* **TASK REQUIREMENTS**
Please take the lines from the one holding "Select the skse_loader" through the one holding "Click the 厚普清洁能源" in the data below and copy them exactly.

* **TASK DATA**
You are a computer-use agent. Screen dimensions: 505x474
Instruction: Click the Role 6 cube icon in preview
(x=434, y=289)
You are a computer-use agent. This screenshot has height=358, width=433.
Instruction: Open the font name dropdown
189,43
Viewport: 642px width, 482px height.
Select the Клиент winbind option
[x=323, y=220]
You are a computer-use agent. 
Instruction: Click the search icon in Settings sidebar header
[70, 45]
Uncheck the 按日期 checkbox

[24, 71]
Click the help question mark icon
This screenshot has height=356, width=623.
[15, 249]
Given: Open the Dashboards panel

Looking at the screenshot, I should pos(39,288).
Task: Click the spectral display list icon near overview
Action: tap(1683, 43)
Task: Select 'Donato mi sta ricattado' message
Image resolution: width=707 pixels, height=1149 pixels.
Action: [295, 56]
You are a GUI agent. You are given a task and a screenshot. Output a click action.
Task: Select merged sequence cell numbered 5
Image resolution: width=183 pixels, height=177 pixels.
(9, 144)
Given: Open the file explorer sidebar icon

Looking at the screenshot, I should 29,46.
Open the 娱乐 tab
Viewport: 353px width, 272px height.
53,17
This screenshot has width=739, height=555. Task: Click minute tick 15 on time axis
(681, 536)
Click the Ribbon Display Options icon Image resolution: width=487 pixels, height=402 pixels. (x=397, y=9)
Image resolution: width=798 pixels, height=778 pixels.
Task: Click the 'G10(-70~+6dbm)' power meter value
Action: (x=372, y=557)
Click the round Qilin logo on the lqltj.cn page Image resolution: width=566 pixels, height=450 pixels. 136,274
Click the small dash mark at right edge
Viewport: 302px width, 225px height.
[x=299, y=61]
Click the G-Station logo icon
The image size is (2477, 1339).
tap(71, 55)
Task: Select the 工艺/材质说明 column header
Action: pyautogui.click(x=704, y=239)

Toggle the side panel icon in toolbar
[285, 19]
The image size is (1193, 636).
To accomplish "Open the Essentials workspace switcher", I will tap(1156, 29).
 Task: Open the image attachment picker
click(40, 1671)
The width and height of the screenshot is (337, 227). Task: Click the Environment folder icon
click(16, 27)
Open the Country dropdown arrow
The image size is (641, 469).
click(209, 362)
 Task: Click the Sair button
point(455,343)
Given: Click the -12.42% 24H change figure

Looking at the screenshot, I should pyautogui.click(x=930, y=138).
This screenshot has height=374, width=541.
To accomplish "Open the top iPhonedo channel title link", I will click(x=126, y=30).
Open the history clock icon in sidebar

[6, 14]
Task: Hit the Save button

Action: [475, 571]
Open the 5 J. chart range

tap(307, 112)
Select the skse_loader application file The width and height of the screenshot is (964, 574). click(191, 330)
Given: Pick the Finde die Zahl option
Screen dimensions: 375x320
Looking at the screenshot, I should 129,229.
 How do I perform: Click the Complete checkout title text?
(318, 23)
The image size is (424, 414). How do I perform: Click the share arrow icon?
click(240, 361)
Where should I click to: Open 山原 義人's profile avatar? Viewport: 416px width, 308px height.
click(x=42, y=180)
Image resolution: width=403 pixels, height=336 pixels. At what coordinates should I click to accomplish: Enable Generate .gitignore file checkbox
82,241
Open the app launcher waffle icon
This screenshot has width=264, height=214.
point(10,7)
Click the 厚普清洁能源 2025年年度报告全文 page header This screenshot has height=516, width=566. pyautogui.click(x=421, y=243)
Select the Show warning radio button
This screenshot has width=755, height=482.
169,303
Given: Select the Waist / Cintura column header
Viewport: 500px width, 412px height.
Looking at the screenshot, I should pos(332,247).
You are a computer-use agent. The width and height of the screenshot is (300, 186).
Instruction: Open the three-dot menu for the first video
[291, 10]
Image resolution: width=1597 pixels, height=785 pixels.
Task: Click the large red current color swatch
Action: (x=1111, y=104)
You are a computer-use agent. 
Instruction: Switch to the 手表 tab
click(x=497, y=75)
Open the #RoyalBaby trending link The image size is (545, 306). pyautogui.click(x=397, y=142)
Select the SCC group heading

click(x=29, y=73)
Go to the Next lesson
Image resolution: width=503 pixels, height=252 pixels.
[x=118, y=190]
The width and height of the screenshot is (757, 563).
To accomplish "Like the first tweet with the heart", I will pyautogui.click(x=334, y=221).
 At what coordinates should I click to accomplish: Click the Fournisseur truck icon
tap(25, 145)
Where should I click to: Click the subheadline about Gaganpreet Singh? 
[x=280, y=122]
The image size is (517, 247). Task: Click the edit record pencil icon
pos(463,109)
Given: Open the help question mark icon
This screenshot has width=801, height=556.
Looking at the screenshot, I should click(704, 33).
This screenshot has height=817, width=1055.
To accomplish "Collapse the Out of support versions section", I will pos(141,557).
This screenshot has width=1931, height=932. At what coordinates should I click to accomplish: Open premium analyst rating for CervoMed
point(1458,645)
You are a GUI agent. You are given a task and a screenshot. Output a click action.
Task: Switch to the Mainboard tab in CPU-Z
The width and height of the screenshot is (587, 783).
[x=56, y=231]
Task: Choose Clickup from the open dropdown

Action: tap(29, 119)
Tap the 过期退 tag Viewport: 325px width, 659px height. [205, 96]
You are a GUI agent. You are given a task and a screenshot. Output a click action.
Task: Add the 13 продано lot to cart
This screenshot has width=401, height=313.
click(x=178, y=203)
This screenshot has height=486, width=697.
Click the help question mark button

* **ANSWER BOX**
Select the skse_loader application file The width and height of the screenshot is (964, 574). click(191, 330)
Given: Pick the Finde die Zahl option
Screen dimensions: 375x320
Looking at the screenshot, I should 129,229.
 How do I perform: Click the Complete checkout title text?
(318, 23)
The image size is (424, 414). How do I perform: Click the share arrow icon?
click(240, 361)
Where should I click to: Open 山原 義人's profile avatar? Viewport: 416px width, 308px height.
click(x=42, y=180)
Image resolution: width=403 pixels, height=336 pixels. At what coordinates should I click to accomplish: Enable Generate .gitignore file checkbox
82,241
Open the app launcher waffle icon
This screenshot has width=264, height=214.
point(10,7)
Click the 厚普清洁能源 2025年年度报告全文 page header This screenshot has height=516, width=566. pyautogui.click(x=421, y=243)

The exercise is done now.